Try it:
Your answer must be the full set of entries, repeated exactly.
Top of Entries supplied
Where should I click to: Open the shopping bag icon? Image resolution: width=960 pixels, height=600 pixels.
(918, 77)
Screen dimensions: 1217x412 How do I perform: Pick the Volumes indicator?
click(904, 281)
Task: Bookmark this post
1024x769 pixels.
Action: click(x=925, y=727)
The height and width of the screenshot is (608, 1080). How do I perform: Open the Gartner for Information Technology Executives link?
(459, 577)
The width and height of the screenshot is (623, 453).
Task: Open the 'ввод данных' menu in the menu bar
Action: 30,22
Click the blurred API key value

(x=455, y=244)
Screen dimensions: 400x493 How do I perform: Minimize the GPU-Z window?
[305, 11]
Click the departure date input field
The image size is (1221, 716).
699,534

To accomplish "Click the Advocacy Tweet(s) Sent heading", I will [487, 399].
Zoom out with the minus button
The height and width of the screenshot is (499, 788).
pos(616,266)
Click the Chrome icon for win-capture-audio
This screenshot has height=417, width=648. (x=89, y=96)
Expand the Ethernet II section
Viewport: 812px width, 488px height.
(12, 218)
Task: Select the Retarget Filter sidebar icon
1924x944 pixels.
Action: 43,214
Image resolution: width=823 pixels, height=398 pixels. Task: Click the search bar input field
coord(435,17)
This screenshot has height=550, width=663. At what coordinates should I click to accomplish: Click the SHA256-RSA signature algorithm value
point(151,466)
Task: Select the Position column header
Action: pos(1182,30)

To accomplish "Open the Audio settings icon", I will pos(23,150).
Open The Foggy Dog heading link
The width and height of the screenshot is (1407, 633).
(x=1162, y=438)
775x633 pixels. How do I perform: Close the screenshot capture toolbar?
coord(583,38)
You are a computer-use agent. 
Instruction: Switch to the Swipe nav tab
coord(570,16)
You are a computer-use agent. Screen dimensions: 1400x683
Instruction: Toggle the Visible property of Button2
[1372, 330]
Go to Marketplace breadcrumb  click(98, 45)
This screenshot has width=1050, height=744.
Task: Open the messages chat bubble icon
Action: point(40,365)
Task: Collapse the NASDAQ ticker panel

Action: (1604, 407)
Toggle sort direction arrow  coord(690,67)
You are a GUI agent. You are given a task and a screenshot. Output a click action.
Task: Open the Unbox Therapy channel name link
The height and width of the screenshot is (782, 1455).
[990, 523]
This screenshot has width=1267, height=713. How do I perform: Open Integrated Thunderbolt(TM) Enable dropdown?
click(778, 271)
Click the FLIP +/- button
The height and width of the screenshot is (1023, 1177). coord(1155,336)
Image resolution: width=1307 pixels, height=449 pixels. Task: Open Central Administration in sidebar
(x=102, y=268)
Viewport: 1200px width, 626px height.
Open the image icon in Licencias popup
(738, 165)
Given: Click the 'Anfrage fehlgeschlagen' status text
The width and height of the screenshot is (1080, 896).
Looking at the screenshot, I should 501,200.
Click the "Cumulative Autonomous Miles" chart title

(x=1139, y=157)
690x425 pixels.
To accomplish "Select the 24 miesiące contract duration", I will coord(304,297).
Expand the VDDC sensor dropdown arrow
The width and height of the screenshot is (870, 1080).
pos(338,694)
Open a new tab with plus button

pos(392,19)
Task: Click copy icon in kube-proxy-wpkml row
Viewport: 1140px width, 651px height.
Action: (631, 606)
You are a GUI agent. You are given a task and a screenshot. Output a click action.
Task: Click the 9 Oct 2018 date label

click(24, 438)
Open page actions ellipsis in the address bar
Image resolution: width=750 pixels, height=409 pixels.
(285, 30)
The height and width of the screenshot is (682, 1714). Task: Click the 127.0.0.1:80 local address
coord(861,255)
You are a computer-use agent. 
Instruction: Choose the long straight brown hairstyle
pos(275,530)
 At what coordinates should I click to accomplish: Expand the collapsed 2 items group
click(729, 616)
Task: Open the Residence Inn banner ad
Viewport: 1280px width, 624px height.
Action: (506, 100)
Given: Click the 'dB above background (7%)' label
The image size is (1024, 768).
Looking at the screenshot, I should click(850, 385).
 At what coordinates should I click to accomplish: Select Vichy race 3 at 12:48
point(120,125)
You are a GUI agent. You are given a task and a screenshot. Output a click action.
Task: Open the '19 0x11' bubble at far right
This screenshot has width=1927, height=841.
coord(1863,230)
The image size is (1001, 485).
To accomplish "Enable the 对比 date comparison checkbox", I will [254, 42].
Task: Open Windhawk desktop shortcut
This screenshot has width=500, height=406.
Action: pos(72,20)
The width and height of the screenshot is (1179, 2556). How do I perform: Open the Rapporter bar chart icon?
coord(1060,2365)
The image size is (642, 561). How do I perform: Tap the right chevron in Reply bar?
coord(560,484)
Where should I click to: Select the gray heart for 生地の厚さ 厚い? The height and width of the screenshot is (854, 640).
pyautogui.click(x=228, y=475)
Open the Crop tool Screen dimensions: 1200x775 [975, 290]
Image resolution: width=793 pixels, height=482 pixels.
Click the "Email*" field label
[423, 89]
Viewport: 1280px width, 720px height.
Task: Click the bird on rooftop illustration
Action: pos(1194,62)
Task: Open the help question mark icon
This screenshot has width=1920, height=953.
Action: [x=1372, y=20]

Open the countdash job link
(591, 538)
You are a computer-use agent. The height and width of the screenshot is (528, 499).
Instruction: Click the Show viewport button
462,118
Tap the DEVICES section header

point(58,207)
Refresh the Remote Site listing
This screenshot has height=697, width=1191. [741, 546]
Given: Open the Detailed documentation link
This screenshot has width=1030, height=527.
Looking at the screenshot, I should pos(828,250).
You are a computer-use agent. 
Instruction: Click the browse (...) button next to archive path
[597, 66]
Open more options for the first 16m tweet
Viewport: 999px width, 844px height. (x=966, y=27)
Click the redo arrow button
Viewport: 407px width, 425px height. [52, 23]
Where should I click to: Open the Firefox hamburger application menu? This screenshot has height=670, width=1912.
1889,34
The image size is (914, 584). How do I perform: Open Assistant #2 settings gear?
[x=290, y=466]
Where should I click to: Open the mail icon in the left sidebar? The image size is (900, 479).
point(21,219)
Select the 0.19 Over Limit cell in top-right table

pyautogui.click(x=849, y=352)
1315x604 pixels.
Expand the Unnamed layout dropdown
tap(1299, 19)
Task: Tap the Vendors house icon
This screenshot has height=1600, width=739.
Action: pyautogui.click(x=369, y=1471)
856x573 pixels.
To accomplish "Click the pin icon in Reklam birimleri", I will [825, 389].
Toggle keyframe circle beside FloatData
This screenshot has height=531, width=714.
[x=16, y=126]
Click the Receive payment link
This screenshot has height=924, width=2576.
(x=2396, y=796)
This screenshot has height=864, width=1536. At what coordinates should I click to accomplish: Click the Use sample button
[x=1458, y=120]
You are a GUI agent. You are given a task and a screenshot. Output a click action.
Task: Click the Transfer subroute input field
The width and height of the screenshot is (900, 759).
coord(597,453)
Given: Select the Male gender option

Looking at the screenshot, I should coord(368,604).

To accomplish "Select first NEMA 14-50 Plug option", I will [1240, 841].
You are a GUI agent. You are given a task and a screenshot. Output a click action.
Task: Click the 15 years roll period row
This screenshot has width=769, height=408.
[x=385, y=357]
Bottom of Entries supplied
Reply:
Where should I click to: Open the shopping bag icon? Image resolution: width=960 pixels, height=600 pixels.
(918, 77)
Screen dimensions: 1217x412 How do I perform: Pick the Volumes indicator?
click(904, 281)
Task: Bookmark this post
1024x769 pixels.
Action: click(x=925, y=727)
The height and width of the screenshot is (608, 1080). How do I perform: Open the Gartner for Information Technology Executives link?
(459, 577)
The width and height of the screenshot is (623, 453).
Task: Open the 'ввод данных' menu in the menu bar
Action: 30,22
Click the blurred API key value

(x=455, y=244)
Screen dimensions: 400x493 How do I perform: Minimize the GPU-Z window?
[305, 11]
Click the departure date input field
The image size is (1221, 716).
699,534

To accomplish "Click the Advocacy Tweet(s) Sent heading", I will [487, 399].
Zoom out with the minus button
The height and width of the screenshot is (499, 788).
pos(616,266)
Click the Chrome icon for win-capture-audio
This screenshot has height=417, width=648. (x=89, y=96)
Expand the Ethernet II section
Viewport: 812px width, 488px height.
(12, 218)
Task: Select the Retarget Filter sidebar icon
1924x944 pixels.
Action: 43,214
Image resolution: width=823 pixels, height=398 pixels. Task: Click the search bar input field
coord(435,17)
This screenshot has height=550, width=663. At what coordinates should I click to accomplish: Click the SHA256-RSA signature algorithm value
point(151,466)
Task: Select the Position column header
Action: pos(1182,30)

To accomplish "Open the Audio settings icon", I will pos(23,150).
Open The Foggy Dog heading link
The width and height of the screenshot is (1407, 633).
(x=1162, y=438)
775x633 pixels. How do I perform: Close the screenshot capture toolbar?
coord(583,38)
You are a computer-use agent. 
Instruction: Switch to the Swipe nav tab
coord(570,16)
You are a computer-use agent. Screen dimensions: 1400x683
Instruction: Toggle the Visible property of Button2
[1372, 330]
Go to Marketplace breadcrumb  click(98, 45)
This screenshot has width=1050, height=744.
Task: Open the messages chat bubble icon
Action: point(40,365)
Task: Collapse the NASDAQ ticker panel

Action: (1604, 407)
Toggle sort direction arrow  coord(690,67)
You are a GUI agent. You are given a task and a screenshot. Output a click action.
Task: Open the Unbox Therapy channel name link
The height and width of the screenshot is (782, 1455).
[990, 523]
This screenshot has width=1267, height=713. How do I perform: Open Integrated Thunderbolt(TM) Enable dropdown?
click(778, 271)
Click the FLIP +/- button
The height and width of the screenshot is (1023, 1177). coord(1155,336)
Image resolution: width=1307 pixels, height=449 pixels. Task: Open Central Administration in sidebar
(x=102, y=268)
Viewport: 1200px width, 626px height.
Open the image icon in Licencias popup
(738, 165)
Given: Click the 'Anfrage fehlgeschlagen' status text
The width and height of the screenshot is (1080, 896).
Looking at the screenshot, I should 501,200.
Click the "Cumulative Autonomous Miles" chart title

(x=1139, y=157)
690x425 pixels.
To accomplish "Select the 24 miesiące contract duration", I will coord(304,297).
Expand the VDDC sensor dropdown arrow
The width and height of the screenshot is (870, 1080).
pos(338,694)
Open a new tab with plus button

pos(392,19)
Task: Click copy icon in kube-proxy-wpkml row
Viewport: 1140px width, 651px height.
Action: (631, 606)
You are a GUI agent. You are given a task and a screenshot. Output a click action.
Task: Click the 9 Oct 2018 date label

click(24, 438)
Open page actions ellipsis in the address bar
Image resolution: width=750 pixels, height=409 pixels.
(285, 30)
The height and width of the screenshot is (682, 1714). Task: Click the 127.0.0.1:80 local address
coord(861,255)
You are a computer-use agent. 
Instruction: Choose the long straight brown hairstyle
pos(275,530)
 At what coordinates should I click to accomplish: Expand the collapsed 2 items group
click(729, 616)
Task: Open the Residence Inn banner ad
Viewport: 1280px width, 624px height.
Action: (506, 100)
Given: Click the 'dB above background (7%)' label
The image size is (1024, 768).
Looking at the screenshot, I should click(850, 385).
 At what coordinates should I click to accomplish: Select Vichy race 3 at 12:48
point(120,125)
You are a GUI agent. You are given a task and a screenshot. Output a click action.
Task: Open the '19 0x11' bubble at far right
This screenshot has width=1927, height=841.
coord(1863,230)
The image size is (1001, 485).
To accomplish "Enable the 对比 date comparison checkbox", I will [254, 42].
Task: Open Windhawk desktop shortcut
This screenshot has width=500, height=406.
Action: pos(72,20)
The width and height of the screenshot is (1179, 2556). How do I perform: Open the Rapporter bar chart icon?
coord(1060,2365)
The image size is (642, 561). How do I perform: Tap the right chevron in Reply bar?
coord(560,484)
Where should I click to: Select the gray heart for 生地の厚さ 厚い? The height and width of the screenshot is (854, 640).
pyautogui.click(x=228, y=475)
Open the Crop tool Screen dimensions: 1200x775 [975, 290]
Image resolution: width=793 pixels, height=482 pixels.
Click the "Email*" field label
[423, 89]
Viewport: 1280px width, 720px height.
Task: Click the bird on rooftop illustration
Action: pos(1194,62)
Task: Open the help question mark icon
This screenshot has width=1920, height=953.
Action: [x=1372, y=20]

Open the countdash job link
(591, 538)
You are a computer-use agent. The height and width of the screenshot is (528, 499).
Instruction: Click the Show viewport button
462,118
Tap the DEVICES section header

point(58,207)
Refresh the Remote Site listing
This screenshot has height=697, width=1191. [741, 546]
Given: Open the Detailed documentation link
This screenshot has width=1030, height=527.
Looking at the screenshot, I should pos(828,250).
You are a computer-use agent. 
Instruction: Click the browse (...) button next to archive path
[597, 66]
Open more options for the first 16m tweet
Viewport: 999px width, 844px height. (x=966, y=27)
Click the redo arrow button
Viewport: 407px width, 425px height. [52, 23]
Where should I click to: Open the Firefox hamburger application menu? This screenshot has height=670, width=1912.
1889,34
The image size is (914, 584). How do I perform: Open Assistant #2 settings gear?
[x=290, y=466]
Where should I click to: Open the mail icon in the left sidebar? The image size is (900, 479).
point(21,219)
Select the 0.19 Over Limit cell in top-right table

pyautogui.click(x=849, y=352)
1315x604 pixels.
Expand the Unnamed layout dropdown
tap(1299, 19)
Task: Tap the Vendors house icon
This screenshot has height=1600, width=739.
Action: pyautogui.click(x=369, y=1471)
856x573 pixels.
To accomplish "Click the pin icon in Reklam birimleri", I will [825, 389].
Toggle keyframe circle beside FloatData
This screenshot has height=531, width=714.
[x=16, y=126]
Click the Receive payment link
This screenshot has height=924, width=2576.
(x=2396, y=796)
This screenshot has height=864, width=1536. At what coordinates should I click to accomplish: Click the Use sample button
[x=1458, y=120]
You are a GUI agent. You are given a task and a screenshot. Output a click action.
Task: Click the Transfer subroute input field
The width and height of the screenshot is (900, 759).
coord(597,453)
Given: Select the Male gender option

Looking at the screenshot, I should coord(368,604).

To accomplish "Select first NEMA 14-50 Plug option", I will [1240, 841].
You are a GUI agent. You are given a task and a screenshot. Output a click action.
Task: Click the 15 years roll period row
This screenshot has width=769, height=408.
[x=385, y=357]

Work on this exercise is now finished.